我絕對不是曾經以爲自己會變成的樣子,我已經發現自己有更多的夢想,而不只是說“我願意”。我發現自己想要看到更多而不只是一見鍾情,我發現自己甚至孤單一人時仍能感到快樂。我發現自己創造了遠比日記中亂寫的愛情更美好的現實。然而有一件事沒有變:我從未放棄愛情或對愛情的幻想。我仍然相信遇到愛情時就像看見了最明亮的色彩,從一生的白日夢中醒來。

I am the type of girl who is full of contradictions, can never live in just one moment, laughs too hard, cries too loud, and loves harder than you'll ever know. I am her and she is me. She is someone I am so delighted to be. I may not make sense to the rest of the world, and bystanders may shake their heads at my naivety; yet my faith remains as steady as the ocean tide, just waiting to get crashed into.
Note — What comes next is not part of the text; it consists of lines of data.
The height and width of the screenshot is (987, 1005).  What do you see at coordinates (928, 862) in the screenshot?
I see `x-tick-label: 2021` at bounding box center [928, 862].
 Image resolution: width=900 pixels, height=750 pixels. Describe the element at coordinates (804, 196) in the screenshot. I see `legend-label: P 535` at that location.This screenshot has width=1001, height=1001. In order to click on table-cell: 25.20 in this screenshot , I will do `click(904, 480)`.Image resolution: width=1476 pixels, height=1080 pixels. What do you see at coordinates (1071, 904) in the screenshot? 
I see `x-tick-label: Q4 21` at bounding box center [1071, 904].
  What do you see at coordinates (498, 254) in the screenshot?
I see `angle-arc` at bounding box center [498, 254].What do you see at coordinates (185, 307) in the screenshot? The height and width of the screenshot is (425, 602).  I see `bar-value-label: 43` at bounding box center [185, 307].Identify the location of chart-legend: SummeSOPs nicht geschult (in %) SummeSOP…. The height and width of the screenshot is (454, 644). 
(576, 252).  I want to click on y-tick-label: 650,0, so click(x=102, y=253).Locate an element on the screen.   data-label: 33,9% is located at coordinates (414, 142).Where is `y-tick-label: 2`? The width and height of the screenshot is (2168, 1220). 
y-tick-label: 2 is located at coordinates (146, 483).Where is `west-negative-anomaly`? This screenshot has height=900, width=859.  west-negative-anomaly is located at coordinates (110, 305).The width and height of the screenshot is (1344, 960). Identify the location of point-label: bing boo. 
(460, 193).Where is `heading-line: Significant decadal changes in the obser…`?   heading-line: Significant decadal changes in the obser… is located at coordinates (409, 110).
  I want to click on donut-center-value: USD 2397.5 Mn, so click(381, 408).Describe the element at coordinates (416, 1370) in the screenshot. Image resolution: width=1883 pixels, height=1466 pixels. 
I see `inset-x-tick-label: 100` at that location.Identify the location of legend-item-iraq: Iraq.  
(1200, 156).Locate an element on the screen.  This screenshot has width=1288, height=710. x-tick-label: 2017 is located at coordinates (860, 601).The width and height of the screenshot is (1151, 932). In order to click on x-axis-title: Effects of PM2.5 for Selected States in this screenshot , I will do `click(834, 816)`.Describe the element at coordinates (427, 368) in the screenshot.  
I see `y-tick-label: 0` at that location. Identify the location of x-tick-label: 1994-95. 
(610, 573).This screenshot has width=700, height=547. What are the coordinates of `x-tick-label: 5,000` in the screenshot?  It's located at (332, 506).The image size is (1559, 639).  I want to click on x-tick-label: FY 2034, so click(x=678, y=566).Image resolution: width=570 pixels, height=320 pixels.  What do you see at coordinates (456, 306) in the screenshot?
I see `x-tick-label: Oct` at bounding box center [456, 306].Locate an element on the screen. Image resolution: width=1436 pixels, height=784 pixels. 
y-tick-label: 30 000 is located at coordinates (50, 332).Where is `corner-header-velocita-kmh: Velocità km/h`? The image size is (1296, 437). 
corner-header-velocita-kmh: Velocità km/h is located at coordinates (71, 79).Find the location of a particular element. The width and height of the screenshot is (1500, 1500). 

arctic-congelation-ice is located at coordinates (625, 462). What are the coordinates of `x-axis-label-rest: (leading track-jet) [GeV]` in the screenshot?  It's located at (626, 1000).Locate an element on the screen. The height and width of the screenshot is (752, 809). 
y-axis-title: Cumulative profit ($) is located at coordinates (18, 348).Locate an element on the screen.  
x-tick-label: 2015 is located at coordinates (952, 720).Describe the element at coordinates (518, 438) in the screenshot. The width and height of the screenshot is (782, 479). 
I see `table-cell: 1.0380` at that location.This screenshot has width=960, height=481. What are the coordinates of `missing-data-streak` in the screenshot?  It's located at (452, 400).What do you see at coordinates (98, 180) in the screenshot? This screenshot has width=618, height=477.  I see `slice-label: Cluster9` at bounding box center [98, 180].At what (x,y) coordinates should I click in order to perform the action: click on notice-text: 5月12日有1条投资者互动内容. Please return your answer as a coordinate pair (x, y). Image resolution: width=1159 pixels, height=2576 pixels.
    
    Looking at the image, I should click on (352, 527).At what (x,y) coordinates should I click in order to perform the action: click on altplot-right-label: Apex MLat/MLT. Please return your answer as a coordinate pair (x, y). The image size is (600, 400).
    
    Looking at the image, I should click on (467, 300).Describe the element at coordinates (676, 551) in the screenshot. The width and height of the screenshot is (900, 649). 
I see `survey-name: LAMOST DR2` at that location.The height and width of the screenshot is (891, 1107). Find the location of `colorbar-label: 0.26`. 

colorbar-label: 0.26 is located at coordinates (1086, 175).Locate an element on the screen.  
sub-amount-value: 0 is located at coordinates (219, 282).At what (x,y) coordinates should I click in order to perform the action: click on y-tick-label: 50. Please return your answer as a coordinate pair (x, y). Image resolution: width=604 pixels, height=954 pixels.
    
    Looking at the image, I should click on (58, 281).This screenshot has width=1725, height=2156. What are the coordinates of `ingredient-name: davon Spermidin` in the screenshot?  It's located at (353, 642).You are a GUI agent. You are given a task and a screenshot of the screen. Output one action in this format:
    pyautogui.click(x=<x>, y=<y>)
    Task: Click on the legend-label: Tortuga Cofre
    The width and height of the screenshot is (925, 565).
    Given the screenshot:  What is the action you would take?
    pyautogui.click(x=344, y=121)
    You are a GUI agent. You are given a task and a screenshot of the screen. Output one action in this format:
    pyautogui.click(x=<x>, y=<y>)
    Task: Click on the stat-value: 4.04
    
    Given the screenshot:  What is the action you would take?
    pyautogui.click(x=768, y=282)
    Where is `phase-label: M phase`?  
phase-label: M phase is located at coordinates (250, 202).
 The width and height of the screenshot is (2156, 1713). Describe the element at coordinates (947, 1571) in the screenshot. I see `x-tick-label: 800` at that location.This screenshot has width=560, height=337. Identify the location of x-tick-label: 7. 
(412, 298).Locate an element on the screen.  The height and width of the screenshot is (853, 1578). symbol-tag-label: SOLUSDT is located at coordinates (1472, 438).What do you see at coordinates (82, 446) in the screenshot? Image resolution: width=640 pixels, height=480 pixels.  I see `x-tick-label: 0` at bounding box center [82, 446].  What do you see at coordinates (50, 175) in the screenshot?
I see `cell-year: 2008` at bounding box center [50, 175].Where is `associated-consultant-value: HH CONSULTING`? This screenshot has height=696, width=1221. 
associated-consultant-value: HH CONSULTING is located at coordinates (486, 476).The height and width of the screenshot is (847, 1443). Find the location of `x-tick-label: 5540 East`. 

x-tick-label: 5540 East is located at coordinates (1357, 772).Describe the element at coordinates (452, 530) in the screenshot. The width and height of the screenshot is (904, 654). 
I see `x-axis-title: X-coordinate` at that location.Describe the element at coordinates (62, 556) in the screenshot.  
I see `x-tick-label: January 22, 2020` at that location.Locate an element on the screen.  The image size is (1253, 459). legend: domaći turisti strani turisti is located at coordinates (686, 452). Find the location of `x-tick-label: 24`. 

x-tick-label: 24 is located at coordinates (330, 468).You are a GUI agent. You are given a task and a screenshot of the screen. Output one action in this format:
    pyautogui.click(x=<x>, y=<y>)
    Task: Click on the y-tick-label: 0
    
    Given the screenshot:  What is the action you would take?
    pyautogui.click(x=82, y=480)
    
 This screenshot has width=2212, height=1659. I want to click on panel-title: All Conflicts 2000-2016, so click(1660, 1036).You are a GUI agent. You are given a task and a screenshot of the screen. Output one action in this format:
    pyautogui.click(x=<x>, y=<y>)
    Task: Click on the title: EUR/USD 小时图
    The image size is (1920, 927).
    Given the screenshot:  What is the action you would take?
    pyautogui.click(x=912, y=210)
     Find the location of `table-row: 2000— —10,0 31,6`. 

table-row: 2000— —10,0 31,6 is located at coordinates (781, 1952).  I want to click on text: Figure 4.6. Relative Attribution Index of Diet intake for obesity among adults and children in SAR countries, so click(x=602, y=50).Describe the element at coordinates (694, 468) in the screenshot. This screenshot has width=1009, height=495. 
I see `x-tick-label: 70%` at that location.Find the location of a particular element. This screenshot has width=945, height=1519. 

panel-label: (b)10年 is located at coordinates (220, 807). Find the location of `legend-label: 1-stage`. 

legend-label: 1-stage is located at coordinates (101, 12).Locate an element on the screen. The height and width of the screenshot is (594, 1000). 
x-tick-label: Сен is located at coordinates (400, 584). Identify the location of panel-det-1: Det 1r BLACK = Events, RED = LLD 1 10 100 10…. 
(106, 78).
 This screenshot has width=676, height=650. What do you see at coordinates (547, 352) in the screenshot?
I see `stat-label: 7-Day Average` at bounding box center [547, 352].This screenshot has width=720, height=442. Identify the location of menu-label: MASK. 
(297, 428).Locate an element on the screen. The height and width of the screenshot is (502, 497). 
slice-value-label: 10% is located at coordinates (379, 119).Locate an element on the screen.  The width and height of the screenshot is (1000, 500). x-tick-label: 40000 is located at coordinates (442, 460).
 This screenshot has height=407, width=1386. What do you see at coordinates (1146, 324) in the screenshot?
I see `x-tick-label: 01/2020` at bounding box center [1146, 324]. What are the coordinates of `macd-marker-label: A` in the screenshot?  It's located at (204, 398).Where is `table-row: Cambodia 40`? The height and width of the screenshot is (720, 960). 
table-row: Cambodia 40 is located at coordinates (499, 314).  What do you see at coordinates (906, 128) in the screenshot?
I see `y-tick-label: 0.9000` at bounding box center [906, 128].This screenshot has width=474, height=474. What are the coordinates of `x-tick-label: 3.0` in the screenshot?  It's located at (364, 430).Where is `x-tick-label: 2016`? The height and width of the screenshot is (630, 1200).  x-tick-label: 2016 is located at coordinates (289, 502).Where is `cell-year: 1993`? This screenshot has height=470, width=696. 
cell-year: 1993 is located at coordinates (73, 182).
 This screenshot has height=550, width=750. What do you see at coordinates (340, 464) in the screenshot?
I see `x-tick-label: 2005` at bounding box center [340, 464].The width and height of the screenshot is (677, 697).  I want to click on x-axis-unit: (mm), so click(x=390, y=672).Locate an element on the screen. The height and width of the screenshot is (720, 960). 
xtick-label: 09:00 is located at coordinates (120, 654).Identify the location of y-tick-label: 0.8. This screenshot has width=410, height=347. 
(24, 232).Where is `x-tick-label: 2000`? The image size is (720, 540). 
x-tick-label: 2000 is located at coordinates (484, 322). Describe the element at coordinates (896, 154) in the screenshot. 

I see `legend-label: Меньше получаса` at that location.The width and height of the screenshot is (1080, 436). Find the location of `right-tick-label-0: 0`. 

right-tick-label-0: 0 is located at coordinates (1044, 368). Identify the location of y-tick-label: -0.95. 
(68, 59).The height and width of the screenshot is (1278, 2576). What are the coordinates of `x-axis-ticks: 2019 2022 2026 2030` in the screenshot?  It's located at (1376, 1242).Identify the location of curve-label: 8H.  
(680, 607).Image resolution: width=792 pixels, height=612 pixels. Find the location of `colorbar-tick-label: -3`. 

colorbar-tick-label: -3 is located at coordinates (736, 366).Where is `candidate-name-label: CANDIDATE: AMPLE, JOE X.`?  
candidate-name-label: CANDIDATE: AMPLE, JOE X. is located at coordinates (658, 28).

我現在是這種女孩,充滿矛盾,永遠不會只活在一個時刻,會大聲笑,會放聲哭,會愛得比你見過的都更努力。我就是她,她就是我,她就是我很高興能成爲的人。可能對其他人而言我沒有什麼意義,他們可能不懂我的天真爛漫;然而我的信念仍在,如潮汐一樣堅定,等待着礁石撞擊。

I am the type of girl who grew up on fairy tales, and I am unbendingly proud to admit that I have never given up on my own. So may we all learn to see that shade of yellow; may we all choose to believe; and may we all find the happily ever after that is so much better than what we read it would be.

我現在是這種女孩,伴着童話成長,我依然倔強地驕傲地承認我從未放棄靠自己,所以希望我們都能學會看到黃色的色調;希望我們都能選擇相信;希望我們都能幸福生活下去,那種幸福比我們讀到的更美好。

May we all remember what it's like to just innocently dream.

希望我們都能記得天真的夢想是什麼樣子。